The loss of biodiversity could even be a bigger threat than global warming. Up to a certain point, we can adapt to a changing climate. If a species goes extinct, however, it's lost forever, and the damage is irreversible. That's the bad news.
The good news is that each and every one of us can do something to support biodiversity directly at a local level. The decisions we make day to day can help our ecosystems to remain diverse, whether it's how we design our gardens, which foods we buy or how we invest our savings. We can take small steps to preserve and promote biodiversity with comparatively little effort in our daily lives and thus make an effective contribution to sustainability in the area where we live.
AXA has made protecting and preserving biodiversity a priority of its corporate and climate strategy. With its Flora Futura initiative, AXA Switzerland is adding to the Swiss biodiversity landscape, which will in turn improve people's quality of life.
It intends to enhance biodiversity across some two million square meters of land by 2025, one square meter for each of its customers.
"We see protecting biodiversity as a natural extension of our climate strategy. Together with our partners, we want to convince as many people and companies as possible about the need to protect nature and the climate and reverse the growing trend of biodiversity loss before the decade is out," says Daniela Fischer.

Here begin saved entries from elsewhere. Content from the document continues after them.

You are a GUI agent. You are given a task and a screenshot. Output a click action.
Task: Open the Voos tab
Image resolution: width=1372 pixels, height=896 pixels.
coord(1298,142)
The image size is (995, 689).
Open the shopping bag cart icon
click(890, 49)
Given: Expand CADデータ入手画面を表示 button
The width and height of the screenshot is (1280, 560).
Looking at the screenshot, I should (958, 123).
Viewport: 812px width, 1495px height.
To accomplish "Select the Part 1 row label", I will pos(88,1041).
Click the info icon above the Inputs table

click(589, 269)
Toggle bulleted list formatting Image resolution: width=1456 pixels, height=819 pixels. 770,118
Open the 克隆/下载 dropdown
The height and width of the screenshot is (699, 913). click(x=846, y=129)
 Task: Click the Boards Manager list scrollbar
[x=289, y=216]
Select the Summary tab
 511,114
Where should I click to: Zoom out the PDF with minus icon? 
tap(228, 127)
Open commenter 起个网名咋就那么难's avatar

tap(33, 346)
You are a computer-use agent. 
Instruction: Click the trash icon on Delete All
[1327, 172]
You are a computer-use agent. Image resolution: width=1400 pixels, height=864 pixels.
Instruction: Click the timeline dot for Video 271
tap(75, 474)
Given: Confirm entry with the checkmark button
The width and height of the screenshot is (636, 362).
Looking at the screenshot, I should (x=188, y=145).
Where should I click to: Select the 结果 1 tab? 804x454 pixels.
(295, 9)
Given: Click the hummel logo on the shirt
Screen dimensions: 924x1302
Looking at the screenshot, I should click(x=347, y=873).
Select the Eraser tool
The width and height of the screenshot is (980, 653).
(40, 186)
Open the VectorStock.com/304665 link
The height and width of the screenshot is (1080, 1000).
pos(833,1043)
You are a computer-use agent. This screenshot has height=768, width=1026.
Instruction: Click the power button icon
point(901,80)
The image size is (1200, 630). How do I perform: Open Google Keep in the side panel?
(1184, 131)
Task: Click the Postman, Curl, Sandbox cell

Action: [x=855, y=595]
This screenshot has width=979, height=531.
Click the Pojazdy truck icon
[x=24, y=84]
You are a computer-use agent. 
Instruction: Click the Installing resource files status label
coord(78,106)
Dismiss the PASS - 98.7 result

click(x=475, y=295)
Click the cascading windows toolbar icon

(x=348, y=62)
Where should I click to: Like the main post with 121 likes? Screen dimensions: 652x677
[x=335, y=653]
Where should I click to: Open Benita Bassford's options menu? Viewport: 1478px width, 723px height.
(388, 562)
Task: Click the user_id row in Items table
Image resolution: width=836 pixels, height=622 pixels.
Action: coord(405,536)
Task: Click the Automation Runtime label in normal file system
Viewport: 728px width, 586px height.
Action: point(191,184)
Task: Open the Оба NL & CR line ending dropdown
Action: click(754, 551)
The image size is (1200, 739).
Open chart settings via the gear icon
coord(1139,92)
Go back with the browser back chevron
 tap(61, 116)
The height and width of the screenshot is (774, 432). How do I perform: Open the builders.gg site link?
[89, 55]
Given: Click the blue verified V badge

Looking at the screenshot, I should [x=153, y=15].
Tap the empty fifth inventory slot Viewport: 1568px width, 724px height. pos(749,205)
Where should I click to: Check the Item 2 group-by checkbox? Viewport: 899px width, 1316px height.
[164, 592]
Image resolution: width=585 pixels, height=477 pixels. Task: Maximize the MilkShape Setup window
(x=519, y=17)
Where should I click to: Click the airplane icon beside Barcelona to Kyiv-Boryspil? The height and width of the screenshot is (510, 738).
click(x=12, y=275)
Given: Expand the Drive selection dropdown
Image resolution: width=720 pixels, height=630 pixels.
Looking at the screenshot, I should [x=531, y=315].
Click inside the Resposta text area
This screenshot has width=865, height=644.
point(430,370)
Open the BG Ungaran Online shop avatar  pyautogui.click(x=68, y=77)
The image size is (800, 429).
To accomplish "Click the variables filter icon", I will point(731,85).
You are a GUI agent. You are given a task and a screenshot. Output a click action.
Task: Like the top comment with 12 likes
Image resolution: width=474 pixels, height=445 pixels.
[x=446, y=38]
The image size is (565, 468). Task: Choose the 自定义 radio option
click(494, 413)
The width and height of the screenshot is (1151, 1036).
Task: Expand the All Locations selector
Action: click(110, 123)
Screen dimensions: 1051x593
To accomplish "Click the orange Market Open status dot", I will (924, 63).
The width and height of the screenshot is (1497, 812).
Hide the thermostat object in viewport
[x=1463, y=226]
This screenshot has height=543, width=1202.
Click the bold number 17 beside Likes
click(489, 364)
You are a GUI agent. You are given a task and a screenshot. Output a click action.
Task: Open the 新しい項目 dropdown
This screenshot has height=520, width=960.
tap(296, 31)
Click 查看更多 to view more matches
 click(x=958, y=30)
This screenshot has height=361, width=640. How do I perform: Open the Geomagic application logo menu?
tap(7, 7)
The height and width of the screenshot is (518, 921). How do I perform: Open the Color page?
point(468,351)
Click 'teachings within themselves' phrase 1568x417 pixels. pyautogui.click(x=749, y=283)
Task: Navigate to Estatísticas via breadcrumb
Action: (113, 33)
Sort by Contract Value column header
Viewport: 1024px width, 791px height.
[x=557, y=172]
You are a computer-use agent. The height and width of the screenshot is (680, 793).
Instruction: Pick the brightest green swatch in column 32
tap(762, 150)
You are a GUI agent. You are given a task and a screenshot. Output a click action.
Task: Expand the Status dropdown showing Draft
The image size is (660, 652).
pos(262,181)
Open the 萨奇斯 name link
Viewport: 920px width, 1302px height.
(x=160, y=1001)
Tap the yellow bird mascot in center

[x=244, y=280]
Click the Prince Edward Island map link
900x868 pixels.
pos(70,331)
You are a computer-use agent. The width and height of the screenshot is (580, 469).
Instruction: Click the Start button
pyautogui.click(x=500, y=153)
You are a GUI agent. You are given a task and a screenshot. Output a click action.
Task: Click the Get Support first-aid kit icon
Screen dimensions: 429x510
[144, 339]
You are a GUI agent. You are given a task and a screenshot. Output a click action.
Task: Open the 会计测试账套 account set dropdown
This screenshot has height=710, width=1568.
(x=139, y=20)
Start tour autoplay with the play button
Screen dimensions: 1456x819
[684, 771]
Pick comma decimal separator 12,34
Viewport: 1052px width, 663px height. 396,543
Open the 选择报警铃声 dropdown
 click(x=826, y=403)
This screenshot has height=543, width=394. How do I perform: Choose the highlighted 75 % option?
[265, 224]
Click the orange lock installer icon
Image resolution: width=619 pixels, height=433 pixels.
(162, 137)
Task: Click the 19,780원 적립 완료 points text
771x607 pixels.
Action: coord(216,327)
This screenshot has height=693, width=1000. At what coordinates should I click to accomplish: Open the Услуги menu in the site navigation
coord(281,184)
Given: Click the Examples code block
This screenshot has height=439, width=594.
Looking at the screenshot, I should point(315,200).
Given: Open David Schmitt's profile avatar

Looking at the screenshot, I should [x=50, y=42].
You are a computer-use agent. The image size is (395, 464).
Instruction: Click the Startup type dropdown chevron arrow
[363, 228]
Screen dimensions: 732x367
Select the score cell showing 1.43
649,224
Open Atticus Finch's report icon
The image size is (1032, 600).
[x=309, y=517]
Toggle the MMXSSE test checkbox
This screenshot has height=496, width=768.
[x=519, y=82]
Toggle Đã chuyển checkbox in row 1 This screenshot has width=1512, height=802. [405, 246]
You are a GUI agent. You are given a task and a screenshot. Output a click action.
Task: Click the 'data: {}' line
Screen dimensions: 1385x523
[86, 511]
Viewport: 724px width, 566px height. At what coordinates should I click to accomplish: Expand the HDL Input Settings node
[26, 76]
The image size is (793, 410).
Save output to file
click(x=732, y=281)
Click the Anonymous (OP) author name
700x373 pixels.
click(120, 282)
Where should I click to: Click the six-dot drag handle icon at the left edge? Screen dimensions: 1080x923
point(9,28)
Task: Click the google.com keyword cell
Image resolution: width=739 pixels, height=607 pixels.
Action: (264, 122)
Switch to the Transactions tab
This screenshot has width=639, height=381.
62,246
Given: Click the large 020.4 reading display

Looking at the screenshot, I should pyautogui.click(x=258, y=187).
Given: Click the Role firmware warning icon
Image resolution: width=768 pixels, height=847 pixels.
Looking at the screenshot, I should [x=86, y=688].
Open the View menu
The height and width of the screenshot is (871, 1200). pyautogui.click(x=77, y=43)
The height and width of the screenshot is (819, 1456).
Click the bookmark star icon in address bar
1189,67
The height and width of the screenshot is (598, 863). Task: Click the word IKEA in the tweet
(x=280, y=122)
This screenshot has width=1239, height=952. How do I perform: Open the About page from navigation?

As one of Switzerland's biggest landlords, AXA is also promoting biodiversity at a local level through the design and management of its properties' exterior spaces. Its nature-friendly approach involves not using pesticides, sourcing indigenous plants, and employing structural elements such as groups of trees, hedges, and brush piles to provide a habitat for large numbers of birds, insects, and small animals.
The AXA Research Fund is addressing the environmental, social, and economic impacts of biodiversity loss directly through more than 60 projects. These include a marine biodiversity fund that co-finances eight postdoctoral grants and the AXA Chair in Coastal Resilience at the University of California Santa Cruz.
The insurance industry's biodiversity efforts are underpinned by research, which supplies valuable information on quantifying and measuring impacts so that relevant issues can be taken into account more effectively in business decisions. We also provide support and information on developing reforestation solutions to regenerate natural habitats, raising groundwater levels in moorland, and adopting sustainable agricultural practices, all of which are ultimately reflected in more sustainable direct investments.